The following are the recommended VM sizes for provisioning:

  • Standard_DS3_v2

  • Standard_B2ms

  • Standard_DS4_v2

Port Usage Guidelines

Users can configure more inbound and outbound rules on the Citrix Gateway while creating the Citrix ADC VPX instance or after the virtual machine is provisioned. Each inbound and outbound rule is associated with a public port and a private port.

Before configuring NSG rules, note the following guidelines regarding the port numbers users can use:

  1. The Citrix ADC VPX instance reserves the following ports. Users cannot define these as private ports when using the Public IP address for requests from the internet. Ports 21, 22, 80, 443, 8080, 67, 161, 179, 500, 520, 3003, 3008, 3009, 3010, 3011, 4001, 5061, 9000, 7000. However, if users want internet-facing services such as the VIP to use a standard port (for example, port 443) users have to create port mapping by using the NSG. The standard port is then mapped to a different port that is configured on the Citrix ADC VPX for this VIP service. For example, a VIP service might be running on port 8443 on the VPX instance but be mapped to public port 443. So, when the user accesses port 443 through the Public IP, the request is directed to private port 8443.
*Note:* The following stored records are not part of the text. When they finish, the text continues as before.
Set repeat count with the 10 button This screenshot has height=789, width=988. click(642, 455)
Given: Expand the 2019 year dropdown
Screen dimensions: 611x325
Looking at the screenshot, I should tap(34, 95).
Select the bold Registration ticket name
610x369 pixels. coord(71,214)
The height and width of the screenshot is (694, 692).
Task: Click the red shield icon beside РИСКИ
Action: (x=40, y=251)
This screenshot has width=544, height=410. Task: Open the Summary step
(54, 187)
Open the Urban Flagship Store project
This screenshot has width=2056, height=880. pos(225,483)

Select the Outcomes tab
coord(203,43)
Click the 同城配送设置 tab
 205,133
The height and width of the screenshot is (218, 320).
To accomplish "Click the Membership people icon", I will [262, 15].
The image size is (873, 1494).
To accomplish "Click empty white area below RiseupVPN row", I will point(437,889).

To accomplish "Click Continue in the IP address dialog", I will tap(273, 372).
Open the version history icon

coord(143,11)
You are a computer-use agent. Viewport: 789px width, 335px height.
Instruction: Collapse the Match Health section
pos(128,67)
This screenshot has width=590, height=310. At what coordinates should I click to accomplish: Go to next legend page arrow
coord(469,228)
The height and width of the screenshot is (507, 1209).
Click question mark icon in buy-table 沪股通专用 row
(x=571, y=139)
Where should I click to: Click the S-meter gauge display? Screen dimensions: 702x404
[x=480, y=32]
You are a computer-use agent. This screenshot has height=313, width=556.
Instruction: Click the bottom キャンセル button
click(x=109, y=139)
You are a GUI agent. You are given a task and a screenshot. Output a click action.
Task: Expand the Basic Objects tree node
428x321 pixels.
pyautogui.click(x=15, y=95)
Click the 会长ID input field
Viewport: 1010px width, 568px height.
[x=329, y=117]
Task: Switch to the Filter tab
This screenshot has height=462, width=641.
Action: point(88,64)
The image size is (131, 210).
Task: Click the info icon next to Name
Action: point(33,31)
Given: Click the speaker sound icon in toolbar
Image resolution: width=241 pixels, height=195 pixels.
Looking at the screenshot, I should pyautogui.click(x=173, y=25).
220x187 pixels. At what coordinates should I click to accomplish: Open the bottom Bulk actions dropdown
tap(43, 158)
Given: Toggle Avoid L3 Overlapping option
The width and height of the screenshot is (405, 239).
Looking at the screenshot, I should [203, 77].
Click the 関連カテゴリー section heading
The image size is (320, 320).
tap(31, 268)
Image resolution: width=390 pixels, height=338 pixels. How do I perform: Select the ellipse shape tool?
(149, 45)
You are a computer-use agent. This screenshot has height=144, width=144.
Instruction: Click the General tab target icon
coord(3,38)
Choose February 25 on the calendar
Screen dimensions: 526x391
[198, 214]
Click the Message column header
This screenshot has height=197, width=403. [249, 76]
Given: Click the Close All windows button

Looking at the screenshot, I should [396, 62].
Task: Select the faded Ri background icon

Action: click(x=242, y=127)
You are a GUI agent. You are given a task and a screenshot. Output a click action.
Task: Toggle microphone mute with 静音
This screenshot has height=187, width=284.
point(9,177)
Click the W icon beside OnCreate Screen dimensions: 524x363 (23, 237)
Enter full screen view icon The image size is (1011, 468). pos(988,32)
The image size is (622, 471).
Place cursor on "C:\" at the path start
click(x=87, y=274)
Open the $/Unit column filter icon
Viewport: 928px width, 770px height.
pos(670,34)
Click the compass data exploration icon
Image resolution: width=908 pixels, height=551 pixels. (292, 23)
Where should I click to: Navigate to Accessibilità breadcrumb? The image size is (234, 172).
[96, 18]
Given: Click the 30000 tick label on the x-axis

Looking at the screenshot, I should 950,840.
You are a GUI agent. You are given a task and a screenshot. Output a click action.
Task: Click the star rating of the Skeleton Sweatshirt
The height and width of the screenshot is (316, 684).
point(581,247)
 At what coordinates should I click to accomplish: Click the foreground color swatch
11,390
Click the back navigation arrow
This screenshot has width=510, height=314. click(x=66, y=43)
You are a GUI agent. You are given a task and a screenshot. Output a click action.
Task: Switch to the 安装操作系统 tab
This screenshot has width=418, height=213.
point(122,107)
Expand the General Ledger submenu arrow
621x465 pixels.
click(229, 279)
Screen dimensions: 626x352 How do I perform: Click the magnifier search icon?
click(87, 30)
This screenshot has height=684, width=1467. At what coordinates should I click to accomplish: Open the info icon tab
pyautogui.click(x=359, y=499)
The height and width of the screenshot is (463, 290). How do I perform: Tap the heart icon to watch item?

  2. The Public IP address does not support protocols in which port mapping is opened dynamically, such as passive FTP or ALG.

  3. High availability does not work for traffic that uses a public IP address (PIP) associated with a VPX instance, instead of a PIP configured on the Azure load balancer. For more information, see: Configure a High-Availability Setup with a Single IP Address and a Single NIC.

  4. In a Citrix Gateway deployment, users need not configure a SNIP address, because the NSIP can be used as a SNIP when no SNIP is configured. Users must configure the VIP address by using the NSIP address and some nonstandard port number. For call-back configuration on the back-end server, the VIP port number has to be specified along with the VIP URL (for example, url: port).

Note:

In the Azure Resource Manager, a Citrix ADC VPX instance is associated with two IP addresses - a public IP address (PIP) and an internal IP address. While the external traffic connects to the PIP, the internal IP address or the NSIP is non-routable. To configure a VIP in VPX, use the internal IP address (NSIP) and any of the free ports available. Do not use the PIP to configure a VIP. For example, if the NSIP of a Citrix ADC VPX instance is 10.1.0.3 and an available free port is 10022, then users can configure a VIP by providing the 10.1.0.3:10022 (NSIP address + port) combination.